DATA TO PROCESS section start

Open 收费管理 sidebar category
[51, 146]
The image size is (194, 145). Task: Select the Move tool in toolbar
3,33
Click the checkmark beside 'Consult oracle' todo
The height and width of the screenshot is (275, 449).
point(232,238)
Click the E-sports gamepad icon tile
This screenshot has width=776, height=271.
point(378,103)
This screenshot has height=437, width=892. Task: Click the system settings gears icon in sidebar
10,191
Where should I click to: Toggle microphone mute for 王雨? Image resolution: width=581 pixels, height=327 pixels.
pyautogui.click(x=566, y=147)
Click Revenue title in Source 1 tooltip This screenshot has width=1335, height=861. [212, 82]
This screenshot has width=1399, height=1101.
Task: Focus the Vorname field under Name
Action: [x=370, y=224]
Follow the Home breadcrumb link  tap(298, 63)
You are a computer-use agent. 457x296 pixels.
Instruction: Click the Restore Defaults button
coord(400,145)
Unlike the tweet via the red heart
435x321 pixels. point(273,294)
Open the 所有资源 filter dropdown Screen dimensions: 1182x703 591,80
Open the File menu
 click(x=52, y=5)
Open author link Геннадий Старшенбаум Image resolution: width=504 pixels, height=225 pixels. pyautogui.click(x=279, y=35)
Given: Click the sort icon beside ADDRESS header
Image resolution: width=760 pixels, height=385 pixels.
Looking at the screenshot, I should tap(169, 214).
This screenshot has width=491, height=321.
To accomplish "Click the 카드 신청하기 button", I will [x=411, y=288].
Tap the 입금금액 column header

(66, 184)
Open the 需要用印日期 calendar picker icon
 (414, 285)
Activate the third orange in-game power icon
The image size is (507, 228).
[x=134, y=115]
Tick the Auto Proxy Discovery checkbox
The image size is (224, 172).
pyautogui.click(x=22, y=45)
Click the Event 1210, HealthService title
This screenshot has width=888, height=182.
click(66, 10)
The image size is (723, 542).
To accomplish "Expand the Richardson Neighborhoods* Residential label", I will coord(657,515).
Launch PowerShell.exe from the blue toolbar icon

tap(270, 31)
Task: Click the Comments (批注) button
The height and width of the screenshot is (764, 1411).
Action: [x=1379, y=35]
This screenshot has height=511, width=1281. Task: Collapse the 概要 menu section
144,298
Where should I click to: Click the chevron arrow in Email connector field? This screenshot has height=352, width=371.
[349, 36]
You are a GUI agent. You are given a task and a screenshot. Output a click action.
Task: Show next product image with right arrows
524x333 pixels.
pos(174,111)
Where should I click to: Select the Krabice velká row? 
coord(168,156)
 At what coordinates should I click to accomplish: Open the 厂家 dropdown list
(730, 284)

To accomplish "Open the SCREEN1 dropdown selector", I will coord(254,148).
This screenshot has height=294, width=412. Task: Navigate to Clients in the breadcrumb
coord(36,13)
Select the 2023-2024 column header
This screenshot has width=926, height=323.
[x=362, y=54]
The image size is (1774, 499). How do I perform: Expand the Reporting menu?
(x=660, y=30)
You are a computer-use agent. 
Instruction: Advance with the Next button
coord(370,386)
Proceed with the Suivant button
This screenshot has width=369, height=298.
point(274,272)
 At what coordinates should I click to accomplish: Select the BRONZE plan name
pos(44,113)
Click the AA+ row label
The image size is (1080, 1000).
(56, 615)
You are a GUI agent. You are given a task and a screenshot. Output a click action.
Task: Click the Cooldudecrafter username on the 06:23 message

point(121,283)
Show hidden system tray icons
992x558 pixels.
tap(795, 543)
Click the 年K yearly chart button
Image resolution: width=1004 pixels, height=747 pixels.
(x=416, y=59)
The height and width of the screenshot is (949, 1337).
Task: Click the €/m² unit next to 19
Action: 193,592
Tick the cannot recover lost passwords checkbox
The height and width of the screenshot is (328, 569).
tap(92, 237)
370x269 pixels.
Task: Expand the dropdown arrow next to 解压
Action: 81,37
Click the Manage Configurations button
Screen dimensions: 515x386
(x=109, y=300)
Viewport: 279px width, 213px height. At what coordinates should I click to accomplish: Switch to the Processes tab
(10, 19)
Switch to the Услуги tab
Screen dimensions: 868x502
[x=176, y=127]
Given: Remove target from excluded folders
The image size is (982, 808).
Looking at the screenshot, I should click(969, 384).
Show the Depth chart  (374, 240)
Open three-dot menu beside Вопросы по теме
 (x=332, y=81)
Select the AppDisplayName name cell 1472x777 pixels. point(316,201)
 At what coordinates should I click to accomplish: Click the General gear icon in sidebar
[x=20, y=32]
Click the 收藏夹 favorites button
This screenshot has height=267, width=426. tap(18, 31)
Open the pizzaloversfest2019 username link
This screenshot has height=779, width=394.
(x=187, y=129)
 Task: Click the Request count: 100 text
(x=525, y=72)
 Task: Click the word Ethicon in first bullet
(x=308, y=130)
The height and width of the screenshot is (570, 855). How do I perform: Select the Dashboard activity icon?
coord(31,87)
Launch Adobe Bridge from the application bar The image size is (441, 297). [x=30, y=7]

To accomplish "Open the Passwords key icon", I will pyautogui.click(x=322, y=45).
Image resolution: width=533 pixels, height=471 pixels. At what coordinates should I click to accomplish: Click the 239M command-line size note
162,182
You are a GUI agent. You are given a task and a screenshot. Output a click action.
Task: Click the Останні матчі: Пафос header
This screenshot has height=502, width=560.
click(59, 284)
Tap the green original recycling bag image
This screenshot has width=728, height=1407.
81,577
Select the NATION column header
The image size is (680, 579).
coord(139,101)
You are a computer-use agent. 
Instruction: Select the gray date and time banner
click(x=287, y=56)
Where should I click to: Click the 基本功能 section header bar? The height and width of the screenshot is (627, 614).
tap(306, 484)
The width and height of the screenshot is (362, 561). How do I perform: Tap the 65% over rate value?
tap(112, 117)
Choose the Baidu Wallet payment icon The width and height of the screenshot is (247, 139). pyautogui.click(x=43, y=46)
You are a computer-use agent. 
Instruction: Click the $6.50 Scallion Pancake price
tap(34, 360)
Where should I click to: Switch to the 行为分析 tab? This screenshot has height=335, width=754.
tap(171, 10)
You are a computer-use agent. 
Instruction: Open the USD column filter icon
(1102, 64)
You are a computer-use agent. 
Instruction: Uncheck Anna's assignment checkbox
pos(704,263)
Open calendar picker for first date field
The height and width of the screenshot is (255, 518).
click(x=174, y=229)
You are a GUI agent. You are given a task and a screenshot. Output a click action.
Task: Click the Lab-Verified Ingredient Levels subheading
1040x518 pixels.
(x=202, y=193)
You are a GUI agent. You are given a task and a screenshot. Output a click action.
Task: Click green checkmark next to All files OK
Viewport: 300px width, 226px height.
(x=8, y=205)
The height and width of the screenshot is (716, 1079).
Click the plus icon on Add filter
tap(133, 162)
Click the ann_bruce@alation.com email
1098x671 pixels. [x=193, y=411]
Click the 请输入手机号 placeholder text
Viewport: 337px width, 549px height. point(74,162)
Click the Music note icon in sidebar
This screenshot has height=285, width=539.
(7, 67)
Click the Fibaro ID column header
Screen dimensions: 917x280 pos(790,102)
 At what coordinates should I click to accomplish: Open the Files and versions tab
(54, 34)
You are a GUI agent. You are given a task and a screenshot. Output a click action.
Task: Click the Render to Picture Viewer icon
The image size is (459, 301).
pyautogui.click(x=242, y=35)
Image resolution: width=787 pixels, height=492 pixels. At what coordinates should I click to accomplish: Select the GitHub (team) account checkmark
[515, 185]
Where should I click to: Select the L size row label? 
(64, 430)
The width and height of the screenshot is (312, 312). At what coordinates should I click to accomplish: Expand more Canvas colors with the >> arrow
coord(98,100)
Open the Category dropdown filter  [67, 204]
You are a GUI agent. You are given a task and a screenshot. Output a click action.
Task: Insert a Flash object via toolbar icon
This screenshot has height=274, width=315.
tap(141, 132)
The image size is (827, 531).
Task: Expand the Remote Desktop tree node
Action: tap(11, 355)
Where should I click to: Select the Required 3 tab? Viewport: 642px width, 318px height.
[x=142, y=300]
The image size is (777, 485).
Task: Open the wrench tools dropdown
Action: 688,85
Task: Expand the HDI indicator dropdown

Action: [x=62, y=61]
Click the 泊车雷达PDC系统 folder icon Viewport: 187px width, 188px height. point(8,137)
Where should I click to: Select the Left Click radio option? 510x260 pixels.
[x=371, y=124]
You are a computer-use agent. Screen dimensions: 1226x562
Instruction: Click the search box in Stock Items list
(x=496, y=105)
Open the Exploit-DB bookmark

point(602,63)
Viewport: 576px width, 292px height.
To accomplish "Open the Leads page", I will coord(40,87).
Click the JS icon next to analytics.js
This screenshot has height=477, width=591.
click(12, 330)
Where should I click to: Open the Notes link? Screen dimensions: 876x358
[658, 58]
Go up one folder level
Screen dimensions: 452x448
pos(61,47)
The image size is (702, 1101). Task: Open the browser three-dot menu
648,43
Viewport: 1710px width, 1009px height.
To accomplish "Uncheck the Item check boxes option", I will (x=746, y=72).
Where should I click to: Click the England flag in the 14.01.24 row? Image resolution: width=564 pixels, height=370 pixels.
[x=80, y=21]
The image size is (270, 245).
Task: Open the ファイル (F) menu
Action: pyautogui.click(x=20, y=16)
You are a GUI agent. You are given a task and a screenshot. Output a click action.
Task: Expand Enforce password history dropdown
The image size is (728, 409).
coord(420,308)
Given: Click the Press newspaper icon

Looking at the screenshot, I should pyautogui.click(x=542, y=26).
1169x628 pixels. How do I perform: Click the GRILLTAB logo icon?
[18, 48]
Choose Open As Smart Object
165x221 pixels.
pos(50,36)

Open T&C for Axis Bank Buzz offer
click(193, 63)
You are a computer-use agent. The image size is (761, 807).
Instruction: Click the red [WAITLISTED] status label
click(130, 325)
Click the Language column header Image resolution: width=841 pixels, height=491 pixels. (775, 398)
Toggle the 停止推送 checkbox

DATA TO PROCESS section end

TASK ITEM: All lines with the word "Show" must be located in the data and copied.

SOLUTION FOR THIS PROBLEM:
Task: Show next product image with right arrows
Show hidden system tray icons
Show the Depth chart  (374, 240)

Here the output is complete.